I use something like this for submitting jobs to beanstalkc:

  schedule.every().hour.do(beanstalkc.put, "my_job_id")


You're certainly right that the module should provide a main loop of some sort for convenience.

I wasn't totally sure how to implement this to make everyone happy -- some people may want to use time.sleep(), others want threading.Event().wait(). Maybe I'll simply go with something like this:

  def run_forever(sleep_func=time.sleep):
    ...


Using system utilities like cron, can be suboptimal if all you're trying to do is schedule periodic tasks within an application, e.g. database cleanup tasks, periodic polling of other services etc.

The main gripes with cron are:

- cron can be overkill. It requires maintaining a separate crontab file for your app. Wit schedule you can keep everything in pure Python.

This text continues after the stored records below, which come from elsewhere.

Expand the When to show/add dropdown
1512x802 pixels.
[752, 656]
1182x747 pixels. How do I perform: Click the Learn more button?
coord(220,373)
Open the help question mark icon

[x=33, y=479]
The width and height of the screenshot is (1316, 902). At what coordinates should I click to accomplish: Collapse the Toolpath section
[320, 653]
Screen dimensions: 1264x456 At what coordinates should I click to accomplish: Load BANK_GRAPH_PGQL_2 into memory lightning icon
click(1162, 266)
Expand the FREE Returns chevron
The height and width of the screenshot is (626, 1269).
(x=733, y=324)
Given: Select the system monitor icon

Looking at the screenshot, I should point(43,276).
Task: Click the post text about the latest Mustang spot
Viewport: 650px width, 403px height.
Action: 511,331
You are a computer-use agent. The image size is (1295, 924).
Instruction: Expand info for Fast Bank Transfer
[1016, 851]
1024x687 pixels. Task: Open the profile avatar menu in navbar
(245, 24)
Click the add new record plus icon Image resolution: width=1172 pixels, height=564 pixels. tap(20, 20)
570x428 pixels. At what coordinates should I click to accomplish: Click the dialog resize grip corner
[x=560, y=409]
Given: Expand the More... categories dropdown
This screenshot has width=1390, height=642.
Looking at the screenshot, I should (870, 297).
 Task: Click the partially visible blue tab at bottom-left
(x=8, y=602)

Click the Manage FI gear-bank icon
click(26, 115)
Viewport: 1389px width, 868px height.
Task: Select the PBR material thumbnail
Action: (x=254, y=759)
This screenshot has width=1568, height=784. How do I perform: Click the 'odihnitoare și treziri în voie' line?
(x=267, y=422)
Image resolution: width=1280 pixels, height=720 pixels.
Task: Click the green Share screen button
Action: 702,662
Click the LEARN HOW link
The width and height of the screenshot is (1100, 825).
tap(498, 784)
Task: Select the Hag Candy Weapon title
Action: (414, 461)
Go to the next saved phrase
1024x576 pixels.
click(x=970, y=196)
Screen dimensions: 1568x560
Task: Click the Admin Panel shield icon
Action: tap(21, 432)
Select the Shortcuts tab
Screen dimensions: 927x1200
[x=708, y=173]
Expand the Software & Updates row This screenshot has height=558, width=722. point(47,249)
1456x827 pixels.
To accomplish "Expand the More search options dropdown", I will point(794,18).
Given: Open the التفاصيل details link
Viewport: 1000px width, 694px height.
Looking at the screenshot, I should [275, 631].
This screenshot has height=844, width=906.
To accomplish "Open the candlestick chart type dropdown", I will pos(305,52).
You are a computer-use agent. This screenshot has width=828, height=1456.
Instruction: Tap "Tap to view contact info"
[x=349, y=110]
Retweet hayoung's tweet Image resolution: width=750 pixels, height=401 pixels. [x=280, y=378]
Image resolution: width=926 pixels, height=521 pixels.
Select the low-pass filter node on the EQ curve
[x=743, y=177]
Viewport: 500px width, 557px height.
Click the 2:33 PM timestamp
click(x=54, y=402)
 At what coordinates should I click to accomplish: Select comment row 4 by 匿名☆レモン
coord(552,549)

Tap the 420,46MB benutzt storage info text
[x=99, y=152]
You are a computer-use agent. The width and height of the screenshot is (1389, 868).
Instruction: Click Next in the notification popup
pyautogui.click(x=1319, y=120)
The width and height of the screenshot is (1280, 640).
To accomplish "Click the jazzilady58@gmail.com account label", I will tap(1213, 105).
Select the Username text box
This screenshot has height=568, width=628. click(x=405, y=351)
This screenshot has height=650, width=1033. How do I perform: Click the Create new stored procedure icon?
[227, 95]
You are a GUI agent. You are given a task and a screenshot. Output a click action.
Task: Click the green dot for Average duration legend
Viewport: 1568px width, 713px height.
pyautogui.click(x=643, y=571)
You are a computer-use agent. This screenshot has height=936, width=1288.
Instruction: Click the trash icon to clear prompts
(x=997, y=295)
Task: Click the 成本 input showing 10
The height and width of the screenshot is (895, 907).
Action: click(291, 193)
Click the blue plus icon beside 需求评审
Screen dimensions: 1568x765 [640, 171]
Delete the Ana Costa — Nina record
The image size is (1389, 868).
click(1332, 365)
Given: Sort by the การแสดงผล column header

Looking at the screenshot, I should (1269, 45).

- cron is per machine. Multiple app servers require locks of some sort to prevent job duplication. To solve this, we could put triggered jobs on a shared jobqueue (beanstalkc, resque, ...) and have them processed by several workers.

- cron's syntax, while powerful, can be difficult to understand and maintain. Schedule provides an easy to read syntax based on the builder pattern, e.g. "schedule.every(2).hours.do(job, args)"

Much of this was said in better words by Addam Wiggins: http://adam.heroku.com/past/2010/4/13/rethinking_cron/

I wrote schedule because I needed a lightweight scheduling solution for a Python web service backend. It's 'clockwork' (https://github.com/tomykaira/clockwork) for Python.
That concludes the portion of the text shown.